A new report from The Conference Board (together with ESG data analytics firm ESGAUGE) , Board Refreshment and Evaluations, indicates that, in pursuit of board diversity—in skills, professional experience, gender, race/ethnicity, demography or other background characteristic—companies must overcome one key impediment: relatively low board turnover. One approach is just to increase the size of the board; another is through “board refreshment.” To that end, the report observes, companies are relying less on director retirement policies based on tenure or age—which may sometimes be viewed as misguided and arbitrary—and looking instead to comprehensive board evaluations, sometimes conducted by a facilitator, as a way to achieve board refreshment. The Conference Board advocates that companies foster a “culture of board refreshment” that removes any stigma that could otherwise attach to an early departure from the board. In any event, The Conference Board cautions that “companies should expect continued investor scrutiny in this area. Indeed, while institutional investors may defer to the board on whether to adopt mandatory retirement policies, many are keeping a close eye on average board tenure and the balance of tenures among directors and will generally vote against directors who serve on too many boards.”
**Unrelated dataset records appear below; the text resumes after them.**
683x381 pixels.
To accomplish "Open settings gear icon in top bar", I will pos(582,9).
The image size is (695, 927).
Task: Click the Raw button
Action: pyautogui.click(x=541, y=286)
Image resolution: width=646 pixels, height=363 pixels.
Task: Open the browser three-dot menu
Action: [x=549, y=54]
In a recent report, Board Composition: Diversity, Experience, and Effectiveness, The Conference Board explores the implications for board composition of current trends toward ESG expertise and board diversity, together with the continuing emphasis on ensuring the right mix of skills and experience. This expanding list of priorities has led to increased diversity disclosure as well as greater functional expertise, larger boards and enhanced needs for board education. But while there has been a significant increase in disclosure regarding board diversity, that increase “has not been matched by increases in racial/ethnic diversity.” One cautionary note from the report: as boards seek to recruit more directors with functional expertise, such as cybersecurity or climate, the proportion of board members with business strategy experience has declined. For example, among companies in the Russell 3000, the percentage of directors with experience in business strategy decreased by five percentage points in the last three years. According to the Executive Director of the ESG Center at The Conference Board, the “recent decline in board members with business strategy experience is worrisome. Directors without broad strategic experience risk hindering effective board discussions and will likely be less useful partners for management….Although boards may want to add functional experience…, directors can bring meaningful value only if they can make the connection between these functional areas and business strategy.”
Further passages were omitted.